── Excerpt to read

Cron Job every weekday during working hours

This example checks the status of the database every weekday (i.e excluding Sat and Sun) during the working hours 9 a.m – 6 p.m.
00 09-18 * * 1-5 /home/ramesh/bin/check-db-status
  • 00 – 0th Minute (Top of the hour)
  • 09-18 – 9 am, 10 am,11 am, 12 am, 1 pm, 2 pm, 3 pm, 4 pm, 5 pm, 6 pm
  • * – Every day
  • * – Every month
  • 1-5 -Mon, Tue, Wed, Thu and Fri (Every Weekday)

4. How to View Crontab Entries?

View Current Logged-In User’s Crontab entries

To view your crontab entries type crontab -l from your unix account as shown below.
ramesh@dev-db$ crontab -l
@yearly /home/ramesh/annual-maintenance
*/10 * * * * /home/ramesh/check-disk-space

[Note: This displays crontab of the current logged in user]

View Root Crontab entries

Login as root user (su – root) and do crontab -l as shown below.
root@dev-db# crontab -l
no crontab for root

Crontab HowTo: View Other Linux User’s Crontabs entries

To view crontab entries of other Linux users, login to root and use -u {username} -l as shown below.
root@dev-db# crontab -u sathiya -l
@monthly /home/sathiya/monthly-backup
00 09-18 * * * /home/sathiya/check-db-status

5. How to Edit Crontab Entries?

Edit Current Logged-In User’s Crontab entries

To edit a crontab entries, use crontab -e as shown below. By default this will edit the current logged-in users crontab.
ramesh@dev-db$ crontab -e
@yearly /home/ramesh/centos/bin/annual-maintenance
*/10 * * * * /home/ramesh/debian/bin/check-disk-space
~
"/tmp/crontab.XXXXyjWkHw" 2L, 83C

[Note: This will open the crontab file in Vim editor for editing.
Please note cron created a temporary /tmp/crontab.XX... ]
When you save the above temporary file with :wq, it will save the crontab and display the following message indicating the crontab is successfully modified.
~
"crontab.XXXXyjWkHw" 2L, 83C written
crontab: installing new crontab

Edit Root Crontab entries

Login as root user (su – root) and do crontab -e as shown below.

────
── Record list

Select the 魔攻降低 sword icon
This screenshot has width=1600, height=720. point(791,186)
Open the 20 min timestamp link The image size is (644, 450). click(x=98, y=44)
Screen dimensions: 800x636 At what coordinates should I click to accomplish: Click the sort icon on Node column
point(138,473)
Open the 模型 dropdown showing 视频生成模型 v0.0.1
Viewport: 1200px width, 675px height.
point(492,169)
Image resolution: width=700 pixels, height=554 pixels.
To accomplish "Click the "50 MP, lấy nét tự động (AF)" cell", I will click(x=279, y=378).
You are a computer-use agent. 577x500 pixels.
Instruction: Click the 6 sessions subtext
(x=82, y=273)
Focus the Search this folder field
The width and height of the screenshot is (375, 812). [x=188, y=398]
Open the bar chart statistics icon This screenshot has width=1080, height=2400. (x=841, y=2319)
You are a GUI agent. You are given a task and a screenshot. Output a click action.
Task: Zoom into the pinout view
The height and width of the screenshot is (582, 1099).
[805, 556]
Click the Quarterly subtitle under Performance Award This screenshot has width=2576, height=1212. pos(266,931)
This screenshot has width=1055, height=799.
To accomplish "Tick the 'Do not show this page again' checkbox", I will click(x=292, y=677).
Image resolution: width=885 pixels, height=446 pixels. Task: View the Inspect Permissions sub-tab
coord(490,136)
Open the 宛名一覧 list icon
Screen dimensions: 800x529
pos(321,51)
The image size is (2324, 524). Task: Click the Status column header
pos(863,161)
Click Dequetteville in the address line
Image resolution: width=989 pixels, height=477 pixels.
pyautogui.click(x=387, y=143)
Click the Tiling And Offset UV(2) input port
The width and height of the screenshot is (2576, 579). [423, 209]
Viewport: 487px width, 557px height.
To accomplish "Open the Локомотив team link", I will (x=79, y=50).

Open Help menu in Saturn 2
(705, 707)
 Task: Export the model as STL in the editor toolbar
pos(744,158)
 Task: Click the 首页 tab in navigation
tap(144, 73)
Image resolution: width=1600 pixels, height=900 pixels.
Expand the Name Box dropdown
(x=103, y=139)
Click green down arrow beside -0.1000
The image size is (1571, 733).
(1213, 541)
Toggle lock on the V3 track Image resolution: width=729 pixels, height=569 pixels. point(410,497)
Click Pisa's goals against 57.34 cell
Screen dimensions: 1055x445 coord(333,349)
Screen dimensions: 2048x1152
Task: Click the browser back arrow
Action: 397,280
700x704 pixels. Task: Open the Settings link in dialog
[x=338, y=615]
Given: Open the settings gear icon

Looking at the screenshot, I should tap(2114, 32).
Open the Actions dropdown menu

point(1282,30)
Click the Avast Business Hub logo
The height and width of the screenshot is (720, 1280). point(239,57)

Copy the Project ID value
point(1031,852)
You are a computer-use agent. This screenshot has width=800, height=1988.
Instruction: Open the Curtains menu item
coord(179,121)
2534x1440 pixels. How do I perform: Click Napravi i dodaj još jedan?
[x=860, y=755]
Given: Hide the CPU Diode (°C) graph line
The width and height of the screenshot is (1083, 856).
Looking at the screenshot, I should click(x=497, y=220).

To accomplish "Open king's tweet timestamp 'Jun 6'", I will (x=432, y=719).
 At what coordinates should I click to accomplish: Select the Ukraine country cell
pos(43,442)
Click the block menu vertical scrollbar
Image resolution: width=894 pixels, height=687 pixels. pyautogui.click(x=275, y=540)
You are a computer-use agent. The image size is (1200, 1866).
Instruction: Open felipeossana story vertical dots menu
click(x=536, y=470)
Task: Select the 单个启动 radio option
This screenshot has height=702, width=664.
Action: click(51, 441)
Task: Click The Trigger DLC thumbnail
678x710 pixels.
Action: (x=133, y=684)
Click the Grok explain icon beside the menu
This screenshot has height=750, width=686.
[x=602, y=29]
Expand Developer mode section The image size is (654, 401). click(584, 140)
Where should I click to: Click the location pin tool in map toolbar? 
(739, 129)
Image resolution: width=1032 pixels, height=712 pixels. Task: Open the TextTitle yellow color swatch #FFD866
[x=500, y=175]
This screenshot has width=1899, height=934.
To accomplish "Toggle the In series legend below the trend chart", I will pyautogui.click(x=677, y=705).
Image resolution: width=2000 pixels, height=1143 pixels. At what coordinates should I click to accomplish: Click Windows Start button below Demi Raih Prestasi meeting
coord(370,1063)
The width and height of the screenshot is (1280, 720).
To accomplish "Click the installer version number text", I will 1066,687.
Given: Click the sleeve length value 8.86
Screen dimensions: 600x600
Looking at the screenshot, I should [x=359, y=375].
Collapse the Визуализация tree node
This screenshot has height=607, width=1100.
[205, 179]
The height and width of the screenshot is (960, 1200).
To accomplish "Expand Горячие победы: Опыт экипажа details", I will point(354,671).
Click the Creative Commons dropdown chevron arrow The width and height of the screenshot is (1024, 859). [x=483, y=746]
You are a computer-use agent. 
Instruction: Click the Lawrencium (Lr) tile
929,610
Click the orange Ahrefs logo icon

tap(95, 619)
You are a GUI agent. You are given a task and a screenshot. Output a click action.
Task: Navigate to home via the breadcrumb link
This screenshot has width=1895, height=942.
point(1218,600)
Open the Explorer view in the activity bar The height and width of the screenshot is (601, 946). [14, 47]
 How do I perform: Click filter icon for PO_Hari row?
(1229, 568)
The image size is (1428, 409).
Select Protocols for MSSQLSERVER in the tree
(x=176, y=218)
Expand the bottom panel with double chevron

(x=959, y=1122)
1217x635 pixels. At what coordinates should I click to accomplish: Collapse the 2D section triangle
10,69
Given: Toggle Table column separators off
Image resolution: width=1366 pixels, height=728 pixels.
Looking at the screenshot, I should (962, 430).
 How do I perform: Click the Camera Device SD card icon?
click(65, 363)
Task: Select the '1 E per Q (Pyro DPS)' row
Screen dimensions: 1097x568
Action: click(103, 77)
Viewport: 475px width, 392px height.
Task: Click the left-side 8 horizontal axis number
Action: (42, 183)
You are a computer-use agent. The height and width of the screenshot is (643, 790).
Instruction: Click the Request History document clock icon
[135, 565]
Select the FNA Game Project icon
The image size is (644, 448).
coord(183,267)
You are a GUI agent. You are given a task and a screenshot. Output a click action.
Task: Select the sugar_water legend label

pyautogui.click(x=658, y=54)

────

- **Exercise directions**: In the crontab excerpt, what command edits the current logged-in user's crontab entries?

- **Answer to the problem**: crontab -e